# Work to complete
Your answer is the lines below, exactly, from the one that contains "Given: Select the ローストチキン tag" through the one that contains "You are a computer-use agent. Image resolution: width=1024", both included.

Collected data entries
>>
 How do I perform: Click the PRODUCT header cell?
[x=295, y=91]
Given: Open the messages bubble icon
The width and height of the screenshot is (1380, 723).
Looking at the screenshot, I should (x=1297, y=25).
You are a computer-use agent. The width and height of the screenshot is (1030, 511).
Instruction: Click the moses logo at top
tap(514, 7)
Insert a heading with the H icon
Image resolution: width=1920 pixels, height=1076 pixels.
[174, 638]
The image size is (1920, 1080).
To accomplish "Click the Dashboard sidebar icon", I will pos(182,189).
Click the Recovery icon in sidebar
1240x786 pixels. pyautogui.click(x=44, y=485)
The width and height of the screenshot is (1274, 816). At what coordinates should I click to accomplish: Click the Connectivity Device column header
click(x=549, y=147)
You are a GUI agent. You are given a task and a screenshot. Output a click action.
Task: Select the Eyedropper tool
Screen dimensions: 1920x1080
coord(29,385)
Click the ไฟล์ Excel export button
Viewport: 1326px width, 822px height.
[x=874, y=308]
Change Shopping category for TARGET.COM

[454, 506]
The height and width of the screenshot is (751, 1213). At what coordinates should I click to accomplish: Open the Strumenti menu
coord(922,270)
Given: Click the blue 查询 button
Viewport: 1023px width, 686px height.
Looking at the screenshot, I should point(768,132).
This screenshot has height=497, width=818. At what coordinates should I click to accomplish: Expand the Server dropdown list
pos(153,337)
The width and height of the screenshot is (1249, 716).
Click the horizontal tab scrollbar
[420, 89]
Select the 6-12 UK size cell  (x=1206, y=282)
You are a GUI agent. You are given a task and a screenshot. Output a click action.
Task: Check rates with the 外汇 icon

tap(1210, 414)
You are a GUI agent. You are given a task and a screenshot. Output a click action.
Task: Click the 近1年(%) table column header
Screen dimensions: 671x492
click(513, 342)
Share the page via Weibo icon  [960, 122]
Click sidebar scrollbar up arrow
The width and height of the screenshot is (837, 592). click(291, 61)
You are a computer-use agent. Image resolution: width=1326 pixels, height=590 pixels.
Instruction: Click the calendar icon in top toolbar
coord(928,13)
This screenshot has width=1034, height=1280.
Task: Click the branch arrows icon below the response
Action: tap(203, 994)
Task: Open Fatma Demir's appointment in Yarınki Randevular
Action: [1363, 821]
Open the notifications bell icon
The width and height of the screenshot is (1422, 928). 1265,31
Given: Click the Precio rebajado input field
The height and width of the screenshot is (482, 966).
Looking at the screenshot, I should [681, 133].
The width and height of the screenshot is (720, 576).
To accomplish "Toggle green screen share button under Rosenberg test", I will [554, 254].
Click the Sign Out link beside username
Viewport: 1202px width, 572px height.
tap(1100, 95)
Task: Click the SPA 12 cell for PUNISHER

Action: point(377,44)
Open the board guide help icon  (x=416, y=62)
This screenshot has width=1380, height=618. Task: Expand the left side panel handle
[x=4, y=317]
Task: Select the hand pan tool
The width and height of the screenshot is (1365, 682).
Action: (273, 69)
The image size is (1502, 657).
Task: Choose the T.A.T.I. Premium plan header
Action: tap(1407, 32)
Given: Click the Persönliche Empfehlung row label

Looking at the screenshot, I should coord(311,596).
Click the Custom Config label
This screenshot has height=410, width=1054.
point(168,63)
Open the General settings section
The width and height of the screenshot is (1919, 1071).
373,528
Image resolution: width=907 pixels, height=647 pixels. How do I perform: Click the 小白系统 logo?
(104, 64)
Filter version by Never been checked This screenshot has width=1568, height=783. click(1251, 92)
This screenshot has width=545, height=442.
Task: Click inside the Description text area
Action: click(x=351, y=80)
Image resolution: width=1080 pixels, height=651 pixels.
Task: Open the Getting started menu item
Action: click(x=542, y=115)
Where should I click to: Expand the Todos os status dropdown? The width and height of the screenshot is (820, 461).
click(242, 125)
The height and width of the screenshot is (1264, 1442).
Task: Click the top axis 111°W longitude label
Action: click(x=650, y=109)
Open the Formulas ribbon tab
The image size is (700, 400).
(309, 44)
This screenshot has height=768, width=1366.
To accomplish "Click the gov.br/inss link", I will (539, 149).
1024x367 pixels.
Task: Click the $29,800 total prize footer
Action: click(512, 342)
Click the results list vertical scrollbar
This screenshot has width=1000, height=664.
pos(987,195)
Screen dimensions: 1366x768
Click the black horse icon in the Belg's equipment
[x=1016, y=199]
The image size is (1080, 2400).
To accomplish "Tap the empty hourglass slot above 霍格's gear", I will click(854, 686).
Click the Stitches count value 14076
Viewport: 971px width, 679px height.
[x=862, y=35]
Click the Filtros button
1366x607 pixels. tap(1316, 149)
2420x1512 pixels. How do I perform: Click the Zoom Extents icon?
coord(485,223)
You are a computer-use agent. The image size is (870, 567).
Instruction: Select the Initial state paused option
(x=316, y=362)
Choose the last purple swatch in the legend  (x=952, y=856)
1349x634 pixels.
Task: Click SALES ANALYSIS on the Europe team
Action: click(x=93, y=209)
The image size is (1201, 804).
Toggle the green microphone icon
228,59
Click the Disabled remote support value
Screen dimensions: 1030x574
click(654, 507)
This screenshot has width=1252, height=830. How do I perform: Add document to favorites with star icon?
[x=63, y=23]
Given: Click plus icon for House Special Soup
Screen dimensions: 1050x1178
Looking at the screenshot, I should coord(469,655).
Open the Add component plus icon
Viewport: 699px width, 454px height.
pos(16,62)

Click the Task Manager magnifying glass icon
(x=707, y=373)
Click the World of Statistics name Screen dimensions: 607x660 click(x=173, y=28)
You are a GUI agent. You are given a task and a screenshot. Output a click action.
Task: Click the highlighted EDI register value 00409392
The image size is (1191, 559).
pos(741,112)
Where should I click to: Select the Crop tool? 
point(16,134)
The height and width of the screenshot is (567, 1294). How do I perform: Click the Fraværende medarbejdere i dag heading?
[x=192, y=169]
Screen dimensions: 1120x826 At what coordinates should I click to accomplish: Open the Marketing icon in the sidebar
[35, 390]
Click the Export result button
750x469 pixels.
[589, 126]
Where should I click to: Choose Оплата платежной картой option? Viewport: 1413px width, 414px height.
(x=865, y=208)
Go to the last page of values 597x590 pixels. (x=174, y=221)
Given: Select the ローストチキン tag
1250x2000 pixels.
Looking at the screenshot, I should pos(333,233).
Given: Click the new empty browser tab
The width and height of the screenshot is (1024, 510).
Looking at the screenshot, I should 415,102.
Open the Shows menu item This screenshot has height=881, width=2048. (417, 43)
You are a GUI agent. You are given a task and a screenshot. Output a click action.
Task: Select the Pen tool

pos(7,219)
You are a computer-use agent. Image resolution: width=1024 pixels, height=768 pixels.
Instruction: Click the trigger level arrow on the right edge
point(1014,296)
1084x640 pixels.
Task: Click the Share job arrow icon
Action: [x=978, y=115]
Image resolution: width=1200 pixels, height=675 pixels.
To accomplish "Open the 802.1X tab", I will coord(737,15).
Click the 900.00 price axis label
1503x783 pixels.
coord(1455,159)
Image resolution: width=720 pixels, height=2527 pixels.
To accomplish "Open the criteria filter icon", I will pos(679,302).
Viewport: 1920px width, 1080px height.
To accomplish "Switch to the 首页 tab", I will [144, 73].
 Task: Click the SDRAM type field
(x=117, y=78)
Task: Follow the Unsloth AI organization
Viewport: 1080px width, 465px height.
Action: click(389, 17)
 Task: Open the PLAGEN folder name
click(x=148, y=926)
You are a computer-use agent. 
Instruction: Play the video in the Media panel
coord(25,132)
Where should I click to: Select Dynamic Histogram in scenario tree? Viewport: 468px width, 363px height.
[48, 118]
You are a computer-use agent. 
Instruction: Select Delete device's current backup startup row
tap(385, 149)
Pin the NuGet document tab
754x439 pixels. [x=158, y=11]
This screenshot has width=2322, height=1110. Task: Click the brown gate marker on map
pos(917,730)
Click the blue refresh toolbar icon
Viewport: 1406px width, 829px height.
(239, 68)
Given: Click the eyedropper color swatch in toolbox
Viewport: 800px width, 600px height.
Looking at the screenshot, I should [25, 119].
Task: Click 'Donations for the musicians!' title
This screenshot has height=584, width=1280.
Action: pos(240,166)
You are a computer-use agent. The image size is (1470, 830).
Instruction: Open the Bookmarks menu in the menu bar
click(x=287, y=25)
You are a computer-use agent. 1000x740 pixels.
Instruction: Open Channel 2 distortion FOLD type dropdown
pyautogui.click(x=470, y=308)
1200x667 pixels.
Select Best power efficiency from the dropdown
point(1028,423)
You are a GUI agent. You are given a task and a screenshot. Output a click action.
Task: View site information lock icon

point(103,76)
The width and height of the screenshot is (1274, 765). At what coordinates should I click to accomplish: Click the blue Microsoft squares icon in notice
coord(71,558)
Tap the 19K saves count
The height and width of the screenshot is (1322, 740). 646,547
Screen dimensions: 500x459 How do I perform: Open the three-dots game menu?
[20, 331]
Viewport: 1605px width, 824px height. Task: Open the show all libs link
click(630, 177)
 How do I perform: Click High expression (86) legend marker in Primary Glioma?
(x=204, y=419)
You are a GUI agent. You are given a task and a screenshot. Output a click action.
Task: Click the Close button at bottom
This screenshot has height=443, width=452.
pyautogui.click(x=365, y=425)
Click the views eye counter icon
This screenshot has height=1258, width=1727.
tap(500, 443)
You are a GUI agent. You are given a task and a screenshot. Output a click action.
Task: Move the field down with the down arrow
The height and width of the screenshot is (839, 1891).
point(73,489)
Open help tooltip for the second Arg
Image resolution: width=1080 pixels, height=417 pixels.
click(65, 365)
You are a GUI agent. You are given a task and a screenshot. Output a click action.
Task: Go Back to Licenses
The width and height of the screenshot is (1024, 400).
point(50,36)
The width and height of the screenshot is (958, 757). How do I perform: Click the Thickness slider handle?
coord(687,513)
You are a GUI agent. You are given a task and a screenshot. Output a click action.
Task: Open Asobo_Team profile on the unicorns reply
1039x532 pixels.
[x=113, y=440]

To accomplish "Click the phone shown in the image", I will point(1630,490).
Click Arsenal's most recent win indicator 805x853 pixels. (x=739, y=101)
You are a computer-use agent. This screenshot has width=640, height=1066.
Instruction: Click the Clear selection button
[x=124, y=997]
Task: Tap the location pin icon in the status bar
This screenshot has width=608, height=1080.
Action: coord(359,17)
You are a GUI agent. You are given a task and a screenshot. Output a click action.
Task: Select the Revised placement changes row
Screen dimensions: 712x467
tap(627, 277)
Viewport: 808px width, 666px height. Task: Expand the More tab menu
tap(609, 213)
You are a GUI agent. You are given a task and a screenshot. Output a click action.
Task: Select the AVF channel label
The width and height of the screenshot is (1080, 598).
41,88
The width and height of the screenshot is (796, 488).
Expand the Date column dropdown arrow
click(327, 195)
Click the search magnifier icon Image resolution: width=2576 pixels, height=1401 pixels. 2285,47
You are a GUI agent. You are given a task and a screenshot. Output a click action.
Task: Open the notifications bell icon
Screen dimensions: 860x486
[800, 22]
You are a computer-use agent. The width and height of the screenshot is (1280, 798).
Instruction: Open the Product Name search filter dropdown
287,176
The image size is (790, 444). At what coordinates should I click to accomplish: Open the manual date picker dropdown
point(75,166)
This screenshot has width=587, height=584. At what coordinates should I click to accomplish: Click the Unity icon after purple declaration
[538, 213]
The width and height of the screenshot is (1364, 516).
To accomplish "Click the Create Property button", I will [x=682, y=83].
<<
# Reply to the task
Given: Select the ローストチキン tag
1250x2000 pixels.
Looking at the screenshot, I should pos(333,233).
Given: Click the new empty browser tab
The width and height of the screenshot is (1024, 510).
Looking at the screenshot, I should 415,102.
Open the Shows menu item This screenshot has height=881, width=2048. (417, 43)
You are a GUI agent. You are given a task and a screenshot. Output a click action.
Task: Select the Pen tool

pos(7,219)
You are a computer-use agent. Image resolution: width=1024 pixels, height=768 pixels.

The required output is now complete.